Kissinger'den Post-Korona dönemi uyarıları
Bir dönem dünya siyaset sahnesine damga vuran, yeni dünya düzeninin oluşmasında unutulmaz katkıları bulunan ama dahası Kıbrıs adasının bölünmesinin baş mimarlarından olan Amerikan Eski Dışişleri Bakanı Henry Kissinger, Wall Street Journal gazetesindeki son makalesinde Koronavirüs için "Virüs, tüm dünya düzenini sonsuza kadar değiştirdi" ifadelerini kullanmış.
Gerçekten bu satırları yazarken acayip duygular içerisindeyim. Çünkü bu köşede 23 Ocak 2020 günü yazdığım makalemde, yine aynı kişinin, 1976'da zamanın Yunan Dışişleri Bakanına yazdığı ve Kıbrıs sorununda pek bilinmeyen bir ayrıntı olan mektubundan bahsetmiştim.

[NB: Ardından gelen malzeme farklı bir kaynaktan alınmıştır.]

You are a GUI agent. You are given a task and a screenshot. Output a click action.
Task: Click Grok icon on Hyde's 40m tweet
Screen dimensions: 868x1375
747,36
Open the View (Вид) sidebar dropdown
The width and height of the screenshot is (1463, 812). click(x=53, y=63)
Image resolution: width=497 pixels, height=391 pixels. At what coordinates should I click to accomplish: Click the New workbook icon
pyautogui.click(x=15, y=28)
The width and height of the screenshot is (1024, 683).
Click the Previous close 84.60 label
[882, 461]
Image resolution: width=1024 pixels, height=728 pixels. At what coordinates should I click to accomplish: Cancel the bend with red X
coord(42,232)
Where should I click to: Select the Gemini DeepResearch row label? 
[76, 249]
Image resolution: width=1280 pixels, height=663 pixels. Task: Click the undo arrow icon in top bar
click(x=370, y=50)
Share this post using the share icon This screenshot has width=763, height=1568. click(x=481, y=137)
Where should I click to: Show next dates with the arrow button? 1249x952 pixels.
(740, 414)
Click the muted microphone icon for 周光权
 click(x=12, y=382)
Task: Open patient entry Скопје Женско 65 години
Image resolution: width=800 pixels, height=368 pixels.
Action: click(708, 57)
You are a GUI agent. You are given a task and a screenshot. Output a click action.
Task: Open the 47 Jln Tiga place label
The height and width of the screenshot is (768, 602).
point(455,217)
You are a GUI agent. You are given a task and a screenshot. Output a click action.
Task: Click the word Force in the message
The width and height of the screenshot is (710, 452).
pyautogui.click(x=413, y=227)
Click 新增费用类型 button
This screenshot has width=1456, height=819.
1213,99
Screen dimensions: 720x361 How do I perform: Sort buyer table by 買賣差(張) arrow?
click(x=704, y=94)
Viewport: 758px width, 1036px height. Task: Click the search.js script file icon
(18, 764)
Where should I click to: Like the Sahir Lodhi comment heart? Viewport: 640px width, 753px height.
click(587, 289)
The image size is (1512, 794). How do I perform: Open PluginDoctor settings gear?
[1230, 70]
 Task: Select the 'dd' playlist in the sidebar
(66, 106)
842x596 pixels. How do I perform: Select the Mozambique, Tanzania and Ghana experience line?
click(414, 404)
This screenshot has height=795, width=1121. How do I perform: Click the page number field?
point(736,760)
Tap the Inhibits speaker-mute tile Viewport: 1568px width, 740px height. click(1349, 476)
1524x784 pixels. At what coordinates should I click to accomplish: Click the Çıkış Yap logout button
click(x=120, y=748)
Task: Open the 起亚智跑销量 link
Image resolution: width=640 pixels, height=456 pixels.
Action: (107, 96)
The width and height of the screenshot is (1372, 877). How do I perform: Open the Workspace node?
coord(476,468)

Aradan geçen 2.5 ay sonunda Kissinger'i yine bir Kıbrıs sorunu yazıma değil de o Kornavirüs yazısına konu edeceğimi doğrusu hiç düşünmemiştim.
Şimdi bu satırları okuyanlar 'ölmedi mi yahu o?' diye sorabilir. Cevabı hayır.
Önümüzdeki 27 Mayıs'ta 98 yaşına basacak olan Henry Alfred Kissinger, 3 Nisan'da WSJ yayımlanan makalesinde şu an içimizde yaşadığımız durumu ve ruh halini, 1944'te, 2.Dünya Savaşı'nın en kritik anlarında 84.Piyade Tümeni ile Fransa Ardenler'de katıldığı savaşa (Battle of Bulge) benzettiğini yazmış.
"Koronavirüs'ün ortaya çıkardığı sürreal durumu aynen o ana benzetiyorum. Şimdi daha yeni başladığını hissettiğim, aynen 1944'ün son günlerindeki o savaştaki gibi kimseyi spesifik olarak hedef almayan, tamamen rastgele seçen ve korkunç zarar veren bir şey ile karşı karşıyayız" diye yazan Kissinger'in makalesi haliyle ilgimi çekti.
Dahası, çoğu için bir şeytan, ancak kimileri için siyasi bir deha sayılan bu yaşlı kurdun söylediklerine kulak kabartmakta elbette fayda vardır.
Nitekim bazı noktalarda yaptığı tespitlere katılmamak mümkündür.
Misal, Amerikan ulusunun savaşın o en kritik günlerindeki hali ile şimdiki hali arasında büyük farklar olduğunun altığını çizerek devam eden Kissinger, bir yandan Trump yönetiminin aldığı ivedi önlemlerle mutlak bir kaosu önlediğine dair methiyeler düzerken, bir yandan 'bölünmüş bir ülke olmanın tehlikelerine' işaret ediyor.
"1944'te, Amerikan ulusu bir amaç uğruna birleşmiş ve savaşmıştı. Şimdi bölünmüş bir ülkede, ortaya çıkacak olan devasa kriz ile baş etmek için verimli ve ilerisini gören bir hükümete ihtiyaç vardır" diye devam eden Kissinger, bu noktada güvenin sağlanması için en kritik şeyin toplumsal dayanışma olduğuna parmak basıyor.
"Uluslararası barışın korunması ve istikrarın sağlanması için bu çok kritiktir" diye yazan Kissinger'in lafları kuşkusuz tüm dünya ülkeleri için geçerlidir.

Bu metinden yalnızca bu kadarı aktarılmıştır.